Falk then decided to move into the powerhouse supply business, buying Cloos Engineering Co. — a maker of switch insulation — in 1899. He also bought the Western Gear Co. from brothers John and Henry Kunz.

Regular foundry work replaced the railway business, and Falk became a producer of contract castings for steel plants in the Midwest. However, Falk continued to look for a niche he could call his own. While casting about for a new line — the search included buying the rights to a “printing-telegraph” at one point — his company's gear business was showing solid growth. But gears were only one business line among several, and Falk was only one gear manufacturer among many. Gears, after all, had been part of human technology for thousands of years, turning gristmills and raising water in ancient civilizations from China to Babylon.

The breakthrough was the electric motor.
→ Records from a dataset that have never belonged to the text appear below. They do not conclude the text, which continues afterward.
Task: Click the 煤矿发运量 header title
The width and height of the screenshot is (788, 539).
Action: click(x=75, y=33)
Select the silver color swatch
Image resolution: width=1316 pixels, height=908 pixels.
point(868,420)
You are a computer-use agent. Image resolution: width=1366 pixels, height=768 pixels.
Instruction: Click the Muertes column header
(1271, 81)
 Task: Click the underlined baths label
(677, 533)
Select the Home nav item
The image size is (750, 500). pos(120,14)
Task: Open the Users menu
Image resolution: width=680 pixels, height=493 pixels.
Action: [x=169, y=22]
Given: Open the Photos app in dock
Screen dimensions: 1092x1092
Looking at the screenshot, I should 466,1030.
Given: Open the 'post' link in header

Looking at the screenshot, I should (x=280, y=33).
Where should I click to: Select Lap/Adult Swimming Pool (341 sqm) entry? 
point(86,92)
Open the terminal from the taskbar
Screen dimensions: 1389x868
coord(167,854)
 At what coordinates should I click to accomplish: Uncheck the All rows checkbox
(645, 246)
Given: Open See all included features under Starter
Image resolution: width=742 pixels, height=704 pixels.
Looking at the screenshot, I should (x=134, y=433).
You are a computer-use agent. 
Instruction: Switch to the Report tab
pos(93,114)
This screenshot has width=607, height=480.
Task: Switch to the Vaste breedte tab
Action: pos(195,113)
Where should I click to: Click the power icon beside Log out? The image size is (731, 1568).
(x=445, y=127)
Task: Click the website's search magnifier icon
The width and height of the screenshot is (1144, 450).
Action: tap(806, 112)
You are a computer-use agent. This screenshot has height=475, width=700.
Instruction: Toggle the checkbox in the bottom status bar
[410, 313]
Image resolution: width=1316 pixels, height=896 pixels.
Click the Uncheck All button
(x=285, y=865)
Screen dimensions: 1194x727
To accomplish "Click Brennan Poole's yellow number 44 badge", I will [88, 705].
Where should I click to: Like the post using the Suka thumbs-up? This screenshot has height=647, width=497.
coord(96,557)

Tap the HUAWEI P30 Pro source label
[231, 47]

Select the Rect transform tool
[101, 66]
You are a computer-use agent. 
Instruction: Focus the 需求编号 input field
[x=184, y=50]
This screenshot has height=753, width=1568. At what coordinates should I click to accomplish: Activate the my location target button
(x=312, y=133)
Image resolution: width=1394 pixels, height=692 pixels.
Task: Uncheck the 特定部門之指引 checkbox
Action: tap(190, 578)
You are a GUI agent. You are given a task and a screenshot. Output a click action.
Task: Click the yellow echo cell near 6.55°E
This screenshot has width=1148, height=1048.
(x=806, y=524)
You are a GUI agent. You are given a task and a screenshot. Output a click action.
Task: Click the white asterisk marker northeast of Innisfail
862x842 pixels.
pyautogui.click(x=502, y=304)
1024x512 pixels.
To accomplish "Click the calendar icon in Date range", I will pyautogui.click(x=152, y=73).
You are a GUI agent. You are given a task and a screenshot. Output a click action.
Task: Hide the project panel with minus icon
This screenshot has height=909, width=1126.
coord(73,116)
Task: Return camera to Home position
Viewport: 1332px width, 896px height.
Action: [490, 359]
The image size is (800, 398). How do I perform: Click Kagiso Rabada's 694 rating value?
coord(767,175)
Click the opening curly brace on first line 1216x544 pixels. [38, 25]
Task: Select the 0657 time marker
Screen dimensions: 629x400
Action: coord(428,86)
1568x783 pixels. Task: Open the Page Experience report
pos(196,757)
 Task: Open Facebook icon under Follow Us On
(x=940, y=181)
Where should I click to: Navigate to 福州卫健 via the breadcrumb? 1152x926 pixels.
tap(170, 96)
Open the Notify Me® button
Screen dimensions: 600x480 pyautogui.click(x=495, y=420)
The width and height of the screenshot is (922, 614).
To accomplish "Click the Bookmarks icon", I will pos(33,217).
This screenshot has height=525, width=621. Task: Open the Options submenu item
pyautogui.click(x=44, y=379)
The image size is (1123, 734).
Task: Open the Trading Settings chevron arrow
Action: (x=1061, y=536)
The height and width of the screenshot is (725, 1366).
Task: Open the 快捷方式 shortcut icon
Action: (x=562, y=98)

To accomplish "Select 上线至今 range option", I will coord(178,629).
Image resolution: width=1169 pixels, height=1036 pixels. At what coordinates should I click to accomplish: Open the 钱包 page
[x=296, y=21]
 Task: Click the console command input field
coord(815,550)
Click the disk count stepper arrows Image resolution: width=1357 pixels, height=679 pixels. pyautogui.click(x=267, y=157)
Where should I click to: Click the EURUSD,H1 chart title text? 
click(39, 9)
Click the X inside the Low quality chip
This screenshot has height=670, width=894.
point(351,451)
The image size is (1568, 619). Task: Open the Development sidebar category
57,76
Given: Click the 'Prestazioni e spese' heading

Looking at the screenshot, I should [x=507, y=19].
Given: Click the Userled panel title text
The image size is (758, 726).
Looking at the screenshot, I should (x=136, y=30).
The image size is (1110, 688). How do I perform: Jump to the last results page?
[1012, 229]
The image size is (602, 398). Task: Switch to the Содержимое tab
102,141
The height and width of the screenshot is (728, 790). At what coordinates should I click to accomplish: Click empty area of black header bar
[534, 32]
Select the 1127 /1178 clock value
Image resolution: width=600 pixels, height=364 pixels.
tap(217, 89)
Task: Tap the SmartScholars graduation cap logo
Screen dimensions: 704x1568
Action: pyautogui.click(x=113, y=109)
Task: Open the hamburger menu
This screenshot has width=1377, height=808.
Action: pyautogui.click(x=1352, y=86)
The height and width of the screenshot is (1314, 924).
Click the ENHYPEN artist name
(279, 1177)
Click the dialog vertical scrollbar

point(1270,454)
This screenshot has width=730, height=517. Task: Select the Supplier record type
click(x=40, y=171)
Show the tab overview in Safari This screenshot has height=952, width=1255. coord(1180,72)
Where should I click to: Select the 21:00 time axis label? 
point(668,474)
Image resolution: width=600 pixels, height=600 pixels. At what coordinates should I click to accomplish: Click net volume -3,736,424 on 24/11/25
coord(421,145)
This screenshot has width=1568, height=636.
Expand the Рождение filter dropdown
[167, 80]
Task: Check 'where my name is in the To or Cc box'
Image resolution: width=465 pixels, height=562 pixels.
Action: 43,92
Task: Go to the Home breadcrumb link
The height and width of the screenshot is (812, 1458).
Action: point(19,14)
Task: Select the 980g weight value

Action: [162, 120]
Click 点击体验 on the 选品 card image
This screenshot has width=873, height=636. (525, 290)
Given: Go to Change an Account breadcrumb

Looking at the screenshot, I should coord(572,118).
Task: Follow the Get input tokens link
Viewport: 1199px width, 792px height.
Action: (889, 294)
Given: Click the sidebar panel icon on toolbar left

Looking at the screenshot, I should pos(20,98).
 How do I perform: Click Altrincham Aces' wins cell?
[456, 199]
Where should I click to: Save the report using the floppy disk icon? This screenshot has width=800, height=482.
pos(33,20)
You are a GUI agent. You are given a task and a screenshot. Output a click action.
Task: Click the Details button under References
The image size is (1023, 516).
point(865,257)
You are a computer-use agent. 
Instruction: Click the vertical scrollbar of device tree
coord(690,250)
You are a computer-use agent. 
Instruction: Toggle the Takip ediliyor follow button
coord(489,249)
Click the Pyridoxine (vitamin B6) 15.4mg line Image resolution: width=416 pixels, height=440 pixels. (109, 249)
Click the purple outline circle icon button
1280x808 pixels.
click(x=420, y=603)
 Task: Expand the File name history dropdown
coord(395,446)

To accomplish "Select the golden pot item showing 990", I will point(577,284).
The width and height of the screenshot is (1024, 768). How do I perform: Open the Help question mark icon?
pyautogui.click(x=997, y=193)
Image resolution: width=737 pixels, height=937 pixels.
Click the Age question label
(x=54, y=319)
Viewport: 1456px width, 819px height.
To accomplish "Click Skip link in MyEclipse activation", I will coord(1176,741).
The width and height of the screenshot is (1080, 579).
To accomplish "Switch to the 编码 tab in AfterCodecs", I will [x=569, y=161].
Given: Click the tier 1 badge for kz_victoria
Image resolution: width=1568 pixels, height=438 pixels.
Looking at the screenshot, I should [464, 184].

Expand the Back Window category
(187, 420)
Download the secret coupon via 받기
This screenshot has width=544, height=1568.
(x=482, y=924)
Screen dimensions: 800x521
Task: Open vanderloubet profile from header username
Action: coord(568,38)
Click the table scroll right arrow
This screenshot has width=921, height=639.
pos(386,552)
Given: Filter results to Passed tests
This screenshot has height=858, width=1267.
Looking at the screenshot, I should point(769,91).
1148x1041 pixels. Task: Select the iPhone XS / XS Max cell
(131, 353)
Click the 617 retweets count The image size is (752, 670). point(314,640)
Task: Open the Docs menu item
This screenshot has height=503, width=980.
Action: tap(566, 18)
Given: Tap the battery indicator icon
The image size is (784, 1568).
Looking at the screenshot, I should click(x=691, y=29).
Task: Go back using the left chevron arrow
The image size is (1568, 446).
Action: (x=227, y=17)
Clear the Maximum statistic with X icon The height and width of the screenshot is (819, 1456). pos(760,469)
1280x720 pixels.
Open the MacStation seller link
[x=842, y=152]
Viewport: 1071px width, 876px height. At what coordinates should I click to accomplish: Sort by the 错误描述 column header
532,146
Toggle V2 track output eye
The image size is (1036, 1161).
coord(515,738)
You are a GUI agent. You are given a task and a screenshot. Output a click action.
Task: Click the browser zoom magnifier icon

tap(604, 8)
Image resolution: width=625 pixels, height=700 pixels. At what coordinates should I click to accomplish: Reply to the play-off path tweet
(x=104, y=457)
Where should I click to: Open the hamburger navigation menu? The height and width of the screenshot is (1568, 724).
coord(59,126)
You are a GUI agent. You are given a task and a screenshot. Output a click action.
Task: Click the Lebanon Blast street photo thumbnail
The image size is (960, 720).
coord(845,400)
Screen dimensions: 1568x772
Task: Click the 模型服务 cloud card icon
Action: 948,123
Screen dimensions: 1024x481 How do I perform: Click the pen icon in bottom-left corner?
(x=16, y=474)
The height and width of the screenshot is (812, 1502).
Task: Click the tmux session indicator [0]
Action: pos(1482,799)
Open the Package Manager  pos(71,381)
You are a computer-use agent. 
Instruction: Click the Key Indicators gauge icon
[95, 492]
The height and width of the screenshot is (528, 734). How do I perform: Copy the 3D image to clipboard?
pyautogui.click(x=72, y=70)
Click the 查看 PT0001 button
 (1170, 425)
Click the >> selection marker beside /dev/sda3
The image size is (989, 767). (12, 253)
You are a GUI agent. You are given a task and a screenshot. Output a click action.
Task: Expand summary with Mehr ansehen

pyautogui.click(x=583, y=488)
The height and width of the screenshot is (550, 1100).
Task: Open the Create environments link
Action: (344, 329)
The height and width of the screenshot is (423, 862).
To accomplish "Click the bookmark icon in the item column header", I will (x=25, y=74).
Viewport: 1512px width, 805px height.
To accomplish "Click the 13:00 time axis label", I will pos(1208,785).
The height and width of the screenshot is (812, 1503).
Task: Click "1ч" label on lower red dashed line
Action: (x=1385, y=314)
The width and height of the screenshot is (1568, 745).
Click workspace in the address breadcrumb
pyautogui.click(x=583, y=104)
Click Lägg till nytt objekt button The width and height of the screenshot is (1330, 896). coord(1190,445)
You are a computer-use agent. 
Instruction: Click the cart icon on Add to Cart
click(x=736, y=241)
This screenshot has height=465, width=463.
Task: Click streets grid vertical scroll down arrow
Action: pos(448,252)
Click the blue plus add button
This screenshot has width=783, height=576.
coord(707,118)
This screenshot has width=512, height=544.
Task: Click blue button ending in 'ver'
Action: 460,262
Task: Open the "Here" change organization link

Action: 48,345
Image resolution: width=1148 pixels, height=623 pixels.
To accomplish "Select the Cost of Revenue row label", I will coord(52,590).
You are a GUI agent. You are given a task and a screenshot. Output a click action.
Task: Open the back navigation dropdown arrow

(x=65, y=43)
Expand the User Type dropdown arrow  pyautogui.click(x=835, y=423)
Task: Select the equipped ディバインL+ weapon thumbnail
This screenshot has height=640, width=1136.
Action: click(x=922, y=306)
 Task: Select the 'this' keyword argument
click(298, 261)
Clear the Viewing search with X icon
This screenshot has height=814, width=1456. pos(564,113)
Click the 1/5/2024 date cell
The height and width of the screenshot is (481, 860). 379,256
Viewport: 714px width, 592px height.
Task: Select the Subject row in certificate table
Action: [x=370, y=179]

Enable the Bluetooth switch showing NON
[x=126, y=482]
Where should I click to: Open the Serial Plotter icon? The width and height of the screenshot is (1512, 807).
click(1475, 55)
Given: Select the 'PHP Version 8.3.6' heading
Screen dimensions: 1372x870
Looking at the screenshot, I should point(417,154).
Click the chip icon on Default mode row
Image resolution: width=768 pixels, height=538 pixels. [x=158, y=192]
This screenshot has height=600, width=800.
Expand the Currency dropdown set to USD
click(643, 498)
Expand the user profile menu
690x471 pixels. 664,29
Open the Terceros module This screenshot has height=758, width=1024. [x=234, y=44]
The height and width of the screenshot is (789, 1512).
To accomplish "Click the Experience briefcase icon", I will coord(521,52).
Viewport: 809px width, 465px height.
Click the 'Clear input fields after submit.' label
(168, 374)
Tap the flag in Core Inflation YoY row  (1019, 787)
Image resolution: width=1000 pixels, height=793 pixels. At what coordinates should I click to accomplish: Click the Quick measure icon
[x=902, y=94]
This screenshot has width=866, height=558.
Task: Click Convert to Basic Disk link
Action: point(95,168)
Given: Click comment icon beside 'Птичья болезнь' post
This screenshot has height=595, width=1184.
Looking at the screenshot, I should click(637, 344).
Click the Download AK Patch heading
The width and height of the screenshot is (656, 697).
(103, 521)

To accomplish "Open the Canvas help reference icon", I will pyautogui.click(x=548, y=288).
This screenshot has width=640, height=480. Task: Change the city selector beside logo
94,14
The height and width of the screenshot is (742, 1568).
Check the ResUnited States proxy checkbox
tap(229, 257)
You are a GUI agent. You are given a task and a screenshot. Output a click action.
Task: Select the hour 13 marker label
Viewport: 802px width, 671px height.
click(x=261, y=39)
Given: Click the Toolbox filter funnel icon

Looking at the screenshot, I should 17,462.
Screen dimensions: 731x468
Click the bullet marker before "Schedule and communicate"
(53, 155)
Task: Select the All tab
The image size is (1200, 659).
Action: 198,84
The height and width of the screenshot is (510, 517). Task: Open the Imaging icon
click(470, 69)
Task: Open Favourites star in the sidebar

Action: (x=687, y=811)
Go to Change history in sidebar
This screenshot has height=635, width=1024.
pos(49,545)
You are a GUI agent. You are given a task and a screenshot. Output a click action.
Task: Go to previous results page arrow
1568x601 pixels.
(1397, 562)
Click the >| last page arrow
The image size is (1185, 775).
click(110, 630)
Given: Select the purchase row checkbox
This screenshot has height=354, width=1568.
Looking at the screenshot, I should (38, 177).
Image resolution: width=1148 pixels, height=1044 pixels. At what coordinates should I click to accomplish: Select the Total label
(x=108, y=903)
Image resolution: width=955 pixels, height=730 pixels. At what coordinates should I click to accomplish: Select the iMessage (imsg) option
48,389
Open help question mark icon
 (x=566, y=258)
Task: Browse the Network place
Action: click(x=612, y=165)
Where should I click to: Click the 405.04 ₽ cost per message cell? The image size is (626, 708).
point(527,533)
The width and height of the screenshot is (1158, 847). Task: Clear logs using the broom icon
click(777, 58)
From the 1700s, the Industrial Revolution had moved forward on James Watt's steam engine. One massive engine could drive an entire factory. However, the system was inefficient and famously hazardous. In the early 1900s, electric motors improved things, but created a new problem: Standard electric motors operate most efficiently at speeds far too high to directly drive a tool or belt. Gears were needed to slow these speeds down. But what type? Planed spur gears with machine-cut teeth began to appear, but were still inaccurate. Some engineers began experimenting with single helical gears, but issues with side thrust remained a problem.

Then in 1909, Falk learned of Caspar Wüst-Kunz, a Swiss engineer who had developed a novel version of herringbone gearing and the hobbing machine to make it. Though Wüst-Kunz hadn't invented either, he was the first person to combine the two in a package for speed, precision, and economy.

A young engineer named Percy John Crandall Day was already at work turning the patents into actual products in England. After learning this, Falk began an effort to bring Day to work in the states.

Day landed in the United States on May 26, 1910 and spent his first year in Milwaukee building Wüst-gear hobbers. The initial response was less than resounding: The herringbone gear was practically unknown in the United States, and few understood its benefits. However, after a slow start, herringbone gears did catch on — and soon companies like Carnegie Steel, Anaconda Copper, Allis-Chalmers, Goodyear, and General Electric began using the component. Then the gears' use spread to where they do best — in heavy-duty units to crush ore, roll steel, grind raw rubber, tilt blast furnaces, and pump water to cities. Eventually Falk grew to employ more than 1,000 people.

Falk knew he had at last arrived when the U.S. Navy began using his gears. In 1913 when it was decided to expand the naval program, Falk was contracted to design gear units for three battleships and a destroyer. A year later, Falk provided the main drive for the famous submarine tender Bushnell. Today, Falk Corp. is part of Rexnord Industries, LLC, Milwaukee.